» Collection entries:

☆ ☆ ☆

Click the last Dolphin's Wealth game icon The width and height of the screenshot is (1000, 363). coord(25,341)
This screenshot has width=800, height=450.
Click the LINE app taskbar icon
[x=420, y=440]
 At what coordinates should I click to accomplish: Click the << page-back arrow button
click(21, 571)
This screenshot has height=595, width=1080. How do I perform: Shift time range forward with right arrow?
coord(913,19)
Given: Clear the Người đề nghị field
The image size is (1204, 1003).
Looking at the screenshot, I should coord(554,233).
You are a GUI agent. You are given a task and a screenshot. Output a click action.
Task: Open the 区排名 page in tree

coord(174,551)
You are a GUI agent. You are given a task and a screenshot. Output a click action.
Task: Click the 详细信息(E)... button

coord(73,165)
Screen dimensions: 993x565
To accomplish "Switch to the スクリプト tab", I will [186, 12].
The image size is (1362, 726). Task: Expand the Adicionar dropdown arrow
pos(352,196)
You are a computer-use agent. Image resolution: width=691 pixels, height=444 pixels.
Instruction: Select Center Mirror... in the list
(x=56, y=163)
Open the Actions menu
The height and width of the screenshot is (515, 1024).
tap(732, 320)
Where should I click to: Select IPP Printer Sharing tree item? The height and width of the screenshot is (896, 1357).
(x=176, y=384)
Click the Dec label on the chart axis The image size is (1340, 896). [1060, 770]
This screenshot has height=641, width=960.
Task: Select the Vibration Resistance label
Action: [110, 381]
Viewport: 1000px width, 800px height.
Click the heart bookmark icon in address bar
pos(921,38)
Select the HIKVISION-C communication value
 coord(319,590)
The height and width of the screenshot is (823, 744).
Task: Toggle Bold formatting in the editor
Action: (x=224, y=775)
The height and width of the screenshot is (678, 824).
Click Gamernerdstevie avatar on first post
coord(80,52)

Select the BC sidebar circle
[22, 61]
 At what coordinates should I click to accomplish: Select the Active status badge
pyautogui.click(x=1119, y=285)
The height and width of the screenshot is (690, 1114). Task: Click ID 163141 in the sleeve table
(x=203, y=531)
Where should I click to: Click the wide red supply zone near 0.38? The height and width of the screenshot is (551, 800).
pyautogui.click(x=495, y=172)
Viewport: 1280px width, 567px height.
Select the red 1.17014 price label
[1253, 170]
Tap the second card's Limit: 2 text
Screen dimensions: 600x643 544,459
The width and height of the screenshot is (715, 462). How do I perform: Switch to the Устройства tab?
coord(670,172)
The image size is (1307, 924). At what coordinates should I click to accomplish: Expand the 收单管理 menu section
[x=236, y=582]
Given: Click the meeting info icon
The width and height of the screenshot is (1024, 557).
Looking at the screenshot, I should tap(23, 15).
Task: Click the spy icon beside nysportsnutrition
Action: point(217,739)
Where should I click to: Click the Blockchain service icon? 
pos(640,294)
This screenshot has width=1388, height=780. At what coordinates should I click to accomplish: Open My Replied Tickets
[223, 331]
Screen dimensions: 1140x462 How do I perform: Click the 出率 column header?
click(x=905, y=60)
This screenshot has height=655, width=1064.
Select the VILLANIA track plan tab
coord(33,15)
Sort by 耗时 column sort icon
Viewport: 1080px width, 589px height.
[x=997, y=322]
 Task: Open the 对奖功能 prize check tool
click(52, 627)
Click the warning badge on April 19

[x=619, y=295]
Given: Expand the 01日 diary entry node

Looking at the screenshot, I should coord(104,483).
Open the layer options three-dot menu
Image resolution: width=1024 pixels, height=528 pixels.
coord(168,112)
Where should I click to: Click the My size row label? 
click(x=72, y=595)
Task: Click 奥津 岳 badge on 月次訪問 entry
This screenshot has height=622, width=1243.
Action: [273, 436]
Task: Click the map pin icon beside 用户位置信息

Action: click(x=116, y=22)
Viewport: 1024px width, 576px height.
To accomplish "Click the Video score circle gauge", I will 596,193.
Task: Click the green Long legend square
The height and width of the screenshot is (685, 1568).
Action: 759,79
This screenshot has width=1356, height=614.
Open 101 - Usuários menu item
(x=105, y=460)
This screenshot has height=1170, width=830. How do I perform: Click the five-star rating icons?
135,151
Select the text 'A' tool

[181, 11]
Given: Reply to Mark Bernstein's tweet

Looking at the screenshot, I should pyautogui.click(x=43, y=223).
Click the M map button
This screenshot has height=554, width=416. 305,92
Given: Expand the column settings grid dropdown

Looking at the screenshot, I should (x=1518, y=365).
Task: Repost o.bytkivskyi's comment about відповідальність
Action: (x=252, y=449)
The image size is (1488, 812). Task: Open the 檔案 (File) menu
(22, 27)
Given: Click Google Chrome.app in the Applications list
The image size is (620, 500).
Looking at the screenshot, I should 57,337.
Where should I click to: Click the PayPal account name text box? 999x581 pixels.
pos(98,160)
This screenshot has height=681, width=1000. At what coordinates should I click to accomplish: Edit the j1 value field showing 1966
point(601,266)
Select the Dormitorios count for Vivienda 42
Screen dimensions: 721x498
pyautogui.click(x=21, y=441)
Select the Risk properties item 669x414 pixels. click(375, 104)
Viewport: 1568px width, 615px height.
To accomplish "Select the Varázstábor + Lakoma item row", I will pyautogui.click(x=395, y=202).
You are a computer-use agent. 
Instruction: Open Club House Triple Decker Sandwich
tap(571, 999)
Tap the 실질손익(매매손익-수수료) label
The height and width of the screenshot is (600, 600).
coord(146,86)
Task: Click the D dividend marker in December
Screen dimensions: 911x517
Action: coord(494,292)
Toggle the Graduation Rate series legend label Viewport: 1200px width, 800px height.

☆ ☆ ☆

» Work required: This exercise calls for every record above to be written out again exactly.

» Exercise response:
Click the last Dolphin's Wealth game icon The width and height of the screenshot is (1000, 363). coord(25,341)
This screenshot has width=800, height=450.
Click the LINE app taskbar icon
[x=420, y=440]
 At what coordinates should I click to accomplish: Click the << page-back arrow button
click(21, 571)
This screenshot has height=595, width=1080. How do I perform: Shift time range forward with right arrow?
coord(913,19)
Given: Clear the Người đề nghị field
The image size is (1204, 1003).
Looking at the screenshot, I should coord(554,233).
You are a GUI agent. You are given a task and a screenshot. Output a click action.
Task: Open the 区排名 page in tree

coord(174,551)
You are a GUI agent. You are given a task and a screenshot. Output a click action.
Task: Click the 详细信息(E)... button

coord(73,165)
Screen dimensions: 993x565
To accomplish "Switch to the スクリプト tab", I will [186, 12].
The image size is (1362, 726). Task: Expand the Adicionar dropdown arrow
pos(352,196)
You are a computer-use agent. Image resolution: width=691 pixels, height=444 pixels.
Instruction: Select Center Mirror... in the list
(x=56, y=163)
Open the Actions menu
The height and width of the screenshot is (515, 1024).
tap(732, 320)
Where should I click to: Select IPP Printer Sharing tree item? The height and width of the screenshot is (896, 1357).
(x=176, y=384)
Click the Dec label on the chart axis The image size is (1340, 896). [1060, 770]
This screenshot has height=641, width=960.
Task: Select the Vibration Resistance label
Action: [110, 381]
Viewport: 1000px width, 800px height.
Click the heart bookmark icon in address bar
pos(921,38)
Select the HIKVISION-C communication value
 coord(319,590)
The height and width of the screenshot is (823, 744).
Task: Toggle Bold formatting in the editor
Action: (x=224, y=775)
The height and width of the screenshot is (678, 824).
Click Gamernerdstevie avatar on first post
coord(80,52)

Select the BC sidebar circle
[22, 61]
 At what coordinates should I click to accomplish: Select the Active status badge
pyautogui.click(x=1119, y=285)
The height and width of the screenshot is (690, 1114). Task: Click ID 163141 in the sleeve table
(x=203, y=531)
Where should I click to: Click the wide red supply zone near 0.38? The height and width of the screenshot is (551, 800).
pyautogui.click(x=495, y=172)
Viewport: 1280px width, 567px height.
Select the red 1.17014 price label
[1253, 170]
Tap the second card's Limit: 2 text
Screen dimensions: 600x643 544,459
The width and height of the screenshot is (715, 462). How do I perform: Switch to the Устройства tab?
coord(670,172)
The image size is (1307, 924). At what coordinates should I click to accomplish: Expand the 收单管理 menu section
[x=236, y=582]
Given: Click the meeting info icon
The width and height of the screenshot is (1024, 557).
Looking at the screenshot, I should tap(23, 15).
Task: Click the spy icon beside nysportsnutrition
Action: point(217,739)
Where should I click to: Click the Blockchain service icon? 
pos(640,294)
This screenshot has width=1388, height=780. At what coordinates should I click to accomplish: Open My Replied Tickets
[223, 331]
Screen dimensions: 1140x462 How do I perform: Click the 出率 column header?
click(x=905, y=60)
This screenshot has height=655, width=1064.
Select the VILLANIA track plan tab
coord(33,15)
Sort by 耗时 column sort icon
Viewport: 1080px width, 589px height.
[x=997, y=322]
 Task: Open the 对奖功能 prize check tool
click(52, 627)
Click the warning badge on April 19

[x=619, y=295]
Given: Expand the 01日 diary entry node

Looking at the screenshot, I should coord(104,483).
Open the layer options three-dot menu
Image resolution: width=1024 pixels, height=528 pixels.
coord(168,112)
Where should I click to: Click the My size row label? 
click(x=72, y=595)
Task: Click 奥津 岳 badge on 月次訪問 entry
This screenshot has height=622, width=1243.
Action: [273, 436]
Task: Click the map pin icon beside 用户位置信息

Action: click(x=116, y=22)
Viewport: 1024px width, 576px height.
To accomplish "Click the Video score circle gauge", I will 596,193.
Task: Click the green Long legend square
The height and width of the screenshot is (685, 1568).
Action: 759,79
This screenshot has width=1356, height=614.
Open 101 - Usuários menu item
(x=105, y=460)
This screenshot has height=1170, width=830. How do I perform: Click the five-star rating icons?
135,151
Select the text 'A' tool

[181, 11]
Given: Reply to Mark Bernstein's tweet

Looking at the screenshot, I should pyautogui.click(x=43, y=223).
Click the M map button
This screenshot has height=554, width=416. 305,92
Given: Expand the column settings grid dropdown

Looking at the screenshot, I should (x=1518, y=365).
Task: Repost o.bytkivskyi's comment about відповідальність
Action: (x=252, y=449)
The image size is (1488, 812). Task: Open the 檔案 (File) menu
(22, 27)
Given: Click Google Chrome.app in the Applications list
The image size is (620, 500).
Looking at the screenshot, I should 57,337.
Where should I click to: Click the PayPal account name text box? 999x581 pixels.
pos(98,160)
This screenshot has height=681, width=1000. At what coordinates should I click to accomplish: Edit the j1 value field showing 1966
point(601,266)
Select the Dormitorios count for Vivienda 42
Screen dimensions: 721x498
pyautogui.click(x=21, y=441)
Select the Risk properties item 669x414 pixels. click(375, 104)
Viewport: 1568px width, 615px height.
To accomplish "Select the Varázstábor + Lakoma item row", I will pyautogui.click(x=395, y=202).
You are a computer-use agent. 
Instruction: Open Club House Triple Decker Sandwich
tap(571, 999)
Tap the 실질손익(매매손익-수수료) label
The height and width of the screenshot is (600, 600).
coord(146,86)
Task: Click the D dividend marker in December
Screen dimensions: 911x517
Action: coord(494,292)
Toggle the Graduation Rate series legend label Viewport: 1200px width, 800px height.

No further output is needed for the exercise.